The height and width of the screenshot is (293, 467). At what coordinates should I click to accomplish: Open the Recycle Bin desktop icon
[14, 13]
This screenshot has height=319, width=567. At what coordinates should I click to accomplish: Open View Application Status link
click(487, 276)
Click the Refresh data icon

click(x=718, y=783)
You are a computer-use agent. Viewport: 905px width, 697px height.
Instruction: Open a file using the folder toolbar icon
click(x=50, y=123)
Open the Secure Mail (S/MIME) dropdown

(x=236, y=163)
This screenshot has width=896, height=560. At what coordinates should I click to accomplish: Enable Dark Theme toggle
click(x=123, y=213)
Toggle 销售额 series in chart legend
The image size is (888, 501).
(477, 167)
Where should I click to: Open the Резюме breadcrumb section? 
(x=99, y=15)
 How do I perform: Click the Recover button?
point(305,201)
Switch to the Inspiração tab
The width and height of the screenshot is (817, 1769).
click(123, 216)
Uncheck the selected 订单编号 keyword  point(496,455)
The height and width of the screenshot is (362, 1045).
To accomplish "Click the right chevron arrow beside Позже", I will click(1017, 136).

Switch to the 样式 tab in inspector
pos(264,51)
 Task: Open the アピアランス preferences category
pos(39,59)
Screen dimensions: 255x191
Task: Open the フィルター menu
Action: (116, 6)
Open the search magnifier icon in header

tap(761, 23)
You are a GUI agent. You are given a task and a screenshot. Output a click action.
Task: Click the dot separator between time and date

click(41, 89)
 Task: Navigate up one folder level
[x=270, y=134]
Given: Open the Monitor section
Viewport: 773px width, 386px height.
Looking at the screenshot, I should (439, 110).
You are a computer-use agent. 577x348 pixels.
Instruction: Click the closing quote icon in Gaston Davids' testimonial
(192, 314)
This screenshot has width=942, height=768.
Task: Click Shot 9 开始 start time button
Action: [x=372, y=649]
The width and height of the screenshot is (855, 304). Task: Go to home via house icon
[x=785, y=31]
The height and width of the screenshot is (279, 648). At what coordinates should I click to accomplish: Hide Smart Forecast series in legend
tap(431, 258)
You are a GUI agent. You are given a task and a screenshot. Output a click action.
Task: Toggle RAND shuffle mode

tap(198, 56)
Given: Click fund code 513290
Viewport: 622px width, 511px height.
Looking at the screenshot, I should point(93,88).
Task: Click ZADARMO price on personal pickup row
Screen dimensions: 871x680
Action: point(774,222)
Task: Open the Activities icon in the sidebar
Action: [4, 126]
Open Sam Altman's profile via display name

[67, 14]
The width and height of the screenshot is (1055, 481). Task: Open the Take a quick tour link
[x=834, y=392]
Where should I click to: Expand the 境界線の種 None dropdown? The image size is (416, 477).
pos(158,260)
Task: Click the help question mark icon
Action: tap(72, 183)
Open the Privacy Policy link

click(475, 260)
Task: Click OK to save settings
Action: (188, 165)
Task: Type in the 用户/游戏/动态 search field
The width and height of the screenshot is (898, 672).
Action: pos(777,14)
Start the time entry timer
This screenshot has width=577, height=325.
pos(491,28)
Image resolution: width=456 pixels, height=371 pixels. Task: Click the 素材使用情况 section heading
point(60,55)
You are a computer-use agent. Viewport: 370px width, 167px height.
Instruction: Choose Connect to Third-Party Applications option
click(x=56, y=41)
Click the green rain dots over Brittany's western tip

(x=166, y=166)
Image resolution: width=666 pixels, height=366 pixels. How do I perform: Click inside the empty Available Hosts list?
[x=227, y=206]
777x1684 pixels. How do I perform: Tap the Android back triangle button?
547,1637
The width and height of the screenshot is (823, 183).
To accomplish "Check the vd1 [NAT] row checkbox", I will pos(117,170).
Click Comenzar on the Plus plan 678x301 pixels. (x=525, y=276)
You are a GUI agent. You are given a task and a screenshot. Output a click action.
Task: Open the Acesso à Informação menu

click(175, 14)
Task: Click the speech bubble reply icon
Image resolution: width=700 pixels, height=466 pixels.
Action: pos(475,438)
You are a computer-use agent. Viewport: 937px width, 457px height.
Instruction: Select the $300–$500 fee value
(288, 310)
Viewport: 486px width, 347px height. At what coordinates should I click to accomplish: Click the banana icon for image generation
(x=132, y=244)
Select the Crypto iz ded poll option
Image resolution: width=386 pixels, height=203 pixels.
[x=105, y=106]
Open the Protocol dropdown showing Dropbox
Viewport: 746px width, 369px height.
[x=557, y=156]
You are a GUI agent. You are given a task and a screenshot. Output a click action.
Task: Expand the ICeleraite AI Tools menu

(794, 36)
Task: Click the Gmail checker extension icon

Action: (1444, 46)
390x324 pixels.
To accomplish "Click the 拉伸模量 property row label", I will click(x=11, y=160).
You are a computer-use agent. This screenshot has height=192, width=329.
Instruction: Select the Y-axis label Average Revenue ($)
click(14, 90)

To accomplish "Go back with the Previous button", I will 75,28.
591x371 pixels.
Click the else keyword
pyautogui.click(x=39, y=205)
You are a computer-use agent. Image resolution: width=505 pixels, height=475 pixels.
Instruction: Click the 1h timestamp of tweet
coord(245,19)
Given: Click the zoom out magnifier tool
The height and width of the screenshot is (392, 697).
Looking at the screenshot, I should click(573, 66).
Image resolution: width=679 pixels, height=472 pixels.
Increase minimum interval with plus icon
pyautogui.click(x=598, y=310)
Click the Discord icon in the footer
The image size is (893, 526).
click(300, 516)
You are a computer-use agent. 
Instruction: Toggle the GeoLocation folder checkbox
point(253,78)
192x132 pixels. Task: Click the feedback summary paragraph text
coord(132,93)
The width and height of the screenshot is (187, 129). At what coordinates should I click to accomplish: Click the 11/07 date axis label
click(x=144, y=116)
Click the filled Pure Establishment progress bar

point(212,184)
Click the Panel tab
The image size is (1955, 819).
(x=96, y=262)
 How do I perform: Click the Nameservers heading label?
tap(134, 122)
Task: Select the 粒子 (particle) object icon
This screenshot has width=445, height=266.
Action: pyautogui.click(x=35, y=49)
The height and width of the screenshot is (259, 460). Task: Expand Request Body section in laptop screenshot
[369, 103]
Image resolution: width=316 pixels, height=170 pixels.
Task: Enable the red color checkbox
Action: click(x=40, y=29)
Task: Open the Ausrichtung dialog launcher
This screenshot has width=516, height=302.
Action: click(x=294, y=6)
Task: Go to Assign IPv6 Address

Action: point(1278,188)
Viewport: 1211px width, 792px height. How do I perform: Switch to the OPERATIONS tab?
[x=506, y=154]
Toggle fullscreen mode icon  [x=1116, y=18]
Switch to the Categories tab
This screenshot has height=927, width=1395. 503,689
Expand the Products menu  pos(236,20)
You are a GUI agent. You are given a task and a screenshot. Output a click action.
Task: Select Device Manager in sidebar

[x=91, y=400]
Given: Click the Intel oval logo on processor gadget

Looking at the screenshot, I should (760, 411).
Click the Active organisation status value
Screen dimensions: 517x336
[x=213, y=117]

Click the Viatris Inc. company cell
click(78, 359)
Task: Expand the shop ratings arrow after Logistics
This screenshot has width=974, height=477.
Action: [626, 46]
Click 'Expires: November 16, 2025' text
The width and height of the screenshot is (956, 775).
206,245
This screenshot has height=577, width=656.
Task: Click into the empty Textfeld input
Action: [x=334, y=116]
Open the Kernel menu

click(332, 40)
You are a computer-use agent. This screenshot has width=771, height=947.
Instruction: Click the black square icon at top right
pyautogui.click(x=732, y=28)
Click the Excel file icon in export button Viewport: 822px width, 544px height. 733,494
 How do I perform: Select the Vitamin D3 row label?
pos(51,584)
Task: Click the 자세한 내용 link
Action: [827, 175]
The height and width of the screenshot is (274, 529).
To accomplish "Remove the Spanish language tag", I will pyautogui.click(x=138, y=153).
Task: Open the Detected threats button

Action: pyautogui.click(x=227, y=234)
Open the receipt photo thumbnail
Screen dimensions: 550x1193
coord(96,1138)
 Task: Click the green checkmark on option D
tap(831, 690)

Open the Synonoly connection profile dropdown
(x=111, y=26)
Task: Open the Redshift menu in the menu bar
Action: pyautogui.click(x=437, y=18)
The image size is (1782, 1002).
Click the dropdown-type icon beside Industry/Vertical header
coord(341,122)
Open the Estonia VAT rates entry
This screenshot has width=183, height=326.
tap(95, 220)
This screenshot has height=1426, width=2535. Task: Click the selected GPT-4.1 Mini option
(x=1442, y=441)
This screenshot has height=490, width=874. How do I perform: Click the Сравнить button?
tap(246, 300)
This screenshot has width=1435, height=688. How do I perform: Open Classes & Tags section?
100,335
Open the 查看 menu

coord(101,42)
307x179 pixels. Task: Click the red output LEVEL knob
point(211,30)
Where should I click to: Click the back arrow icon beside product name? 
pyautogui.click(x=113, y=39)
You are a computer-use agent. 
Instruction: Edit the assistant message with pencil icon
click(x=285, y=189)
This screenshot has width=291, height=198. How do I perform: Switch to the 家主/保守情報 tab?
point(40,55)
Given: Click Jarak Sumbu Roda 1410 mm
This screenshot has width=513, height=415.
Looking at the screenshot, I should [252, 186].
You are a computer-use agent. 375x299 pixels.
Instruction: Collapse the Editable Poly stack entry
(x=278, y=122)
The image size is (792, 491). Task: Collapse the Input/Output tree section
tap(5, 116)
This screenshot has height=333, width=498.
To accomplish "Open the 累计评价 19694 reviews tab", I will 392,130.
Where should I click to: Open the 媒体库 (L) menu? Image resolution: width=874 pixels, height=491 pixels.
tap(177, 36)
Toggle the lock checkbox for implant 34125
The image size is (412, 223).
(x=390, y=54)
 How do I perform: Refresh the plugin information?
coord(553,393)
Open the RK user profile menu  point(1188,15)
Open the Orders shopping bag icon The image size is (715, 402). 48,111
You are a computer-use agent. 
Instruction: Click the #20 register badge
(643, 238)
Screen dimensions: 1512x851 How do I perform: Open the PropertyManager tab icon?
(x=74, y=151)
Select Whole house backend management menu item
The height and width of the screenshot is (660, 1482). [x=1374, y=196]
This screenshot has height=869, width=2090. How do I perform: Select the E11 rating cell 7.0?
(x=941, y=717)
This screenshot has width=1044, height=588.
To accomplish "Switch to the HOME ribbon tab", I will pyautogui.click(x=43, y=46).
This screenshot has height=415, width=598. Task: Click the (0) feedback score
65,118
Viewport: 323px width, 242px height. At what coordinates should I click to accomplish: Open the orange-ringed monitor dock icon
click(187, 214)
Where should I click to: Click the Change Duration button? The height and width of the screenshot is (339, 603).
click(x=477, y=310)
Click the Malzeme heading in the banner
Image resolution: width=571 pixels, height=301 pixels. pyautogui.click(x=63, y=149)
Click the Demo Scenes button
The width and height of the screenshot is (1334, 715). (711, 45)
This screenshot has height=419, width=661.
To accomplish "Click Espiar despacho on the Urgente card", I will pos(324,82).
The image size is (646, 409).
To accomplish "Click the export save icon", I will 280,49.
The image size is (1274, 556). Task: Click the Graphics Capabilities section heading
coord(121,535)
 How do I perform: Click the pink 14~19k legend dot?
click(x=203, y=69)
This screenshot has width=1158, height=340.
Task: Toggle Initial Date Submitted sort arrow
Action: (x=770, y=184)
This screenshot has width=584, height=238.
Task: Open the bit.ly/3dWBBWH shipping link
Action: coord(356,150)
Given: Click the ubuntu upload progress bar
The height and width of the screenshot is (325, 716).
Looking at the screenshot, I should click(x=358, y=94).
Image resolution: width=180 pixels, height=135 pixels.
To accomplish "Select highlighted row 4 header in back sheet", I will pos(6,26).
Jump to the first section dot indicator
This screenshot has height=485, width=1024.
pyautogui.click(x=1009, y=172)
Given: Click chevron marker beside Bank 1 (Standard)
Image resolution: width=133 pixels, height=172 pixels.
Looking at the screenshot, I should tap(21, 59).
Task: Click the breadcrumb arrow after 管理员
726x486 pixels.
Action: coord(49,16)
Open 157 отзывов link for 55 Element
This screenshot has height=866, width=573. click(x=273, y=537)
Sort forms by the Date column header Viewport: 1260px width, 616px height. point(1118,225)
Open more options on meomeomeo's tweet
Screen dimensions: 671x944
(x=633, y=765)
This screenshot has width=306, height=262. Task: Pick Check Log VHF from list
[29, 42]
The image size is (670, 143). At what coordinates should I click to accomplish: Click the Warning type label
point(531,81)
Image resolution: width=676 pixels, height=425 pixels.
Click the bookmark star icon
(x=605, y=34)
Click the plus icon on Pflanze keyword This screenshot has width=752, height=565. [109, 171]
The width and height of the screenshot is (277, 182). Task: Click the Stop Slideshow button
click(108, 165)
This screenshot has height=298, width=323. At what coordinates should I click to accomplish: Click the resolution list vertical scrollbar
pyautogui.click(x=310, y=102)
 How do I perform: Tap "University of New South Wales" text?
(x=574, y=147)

☆ ☆ ☆

Output the lines above exactly, but only those between the line holding "This screenshot has width=577, height=325." and the line holding "The width and height of the screenshot is (823, 183).", inclusive.

(Output):
This screenshot has width=577, height=325.
pos(491,28)
Image resolution: width=456 pixels, height=371 pixels. Task: Click the 素材使用情况 section heading
point(60,55)
You are a computer-use agent. Viewport: 370px width, 167px height.
Instruction: Choose Connect to Third-Party Applications option
click(x=56, y=41)
Click the green rain dots over Brittany's western tip

(x=166, y=166)
Image resolution: width=666 pixels, height=366 pixels. How do I perform: Click inside the empty Available Hosts list?
[x=227, y=206]
777x1684 pixels. How do I perform: Tap the Android back triangle button?
547,1637
The width and height of the screenshot is (823, 183).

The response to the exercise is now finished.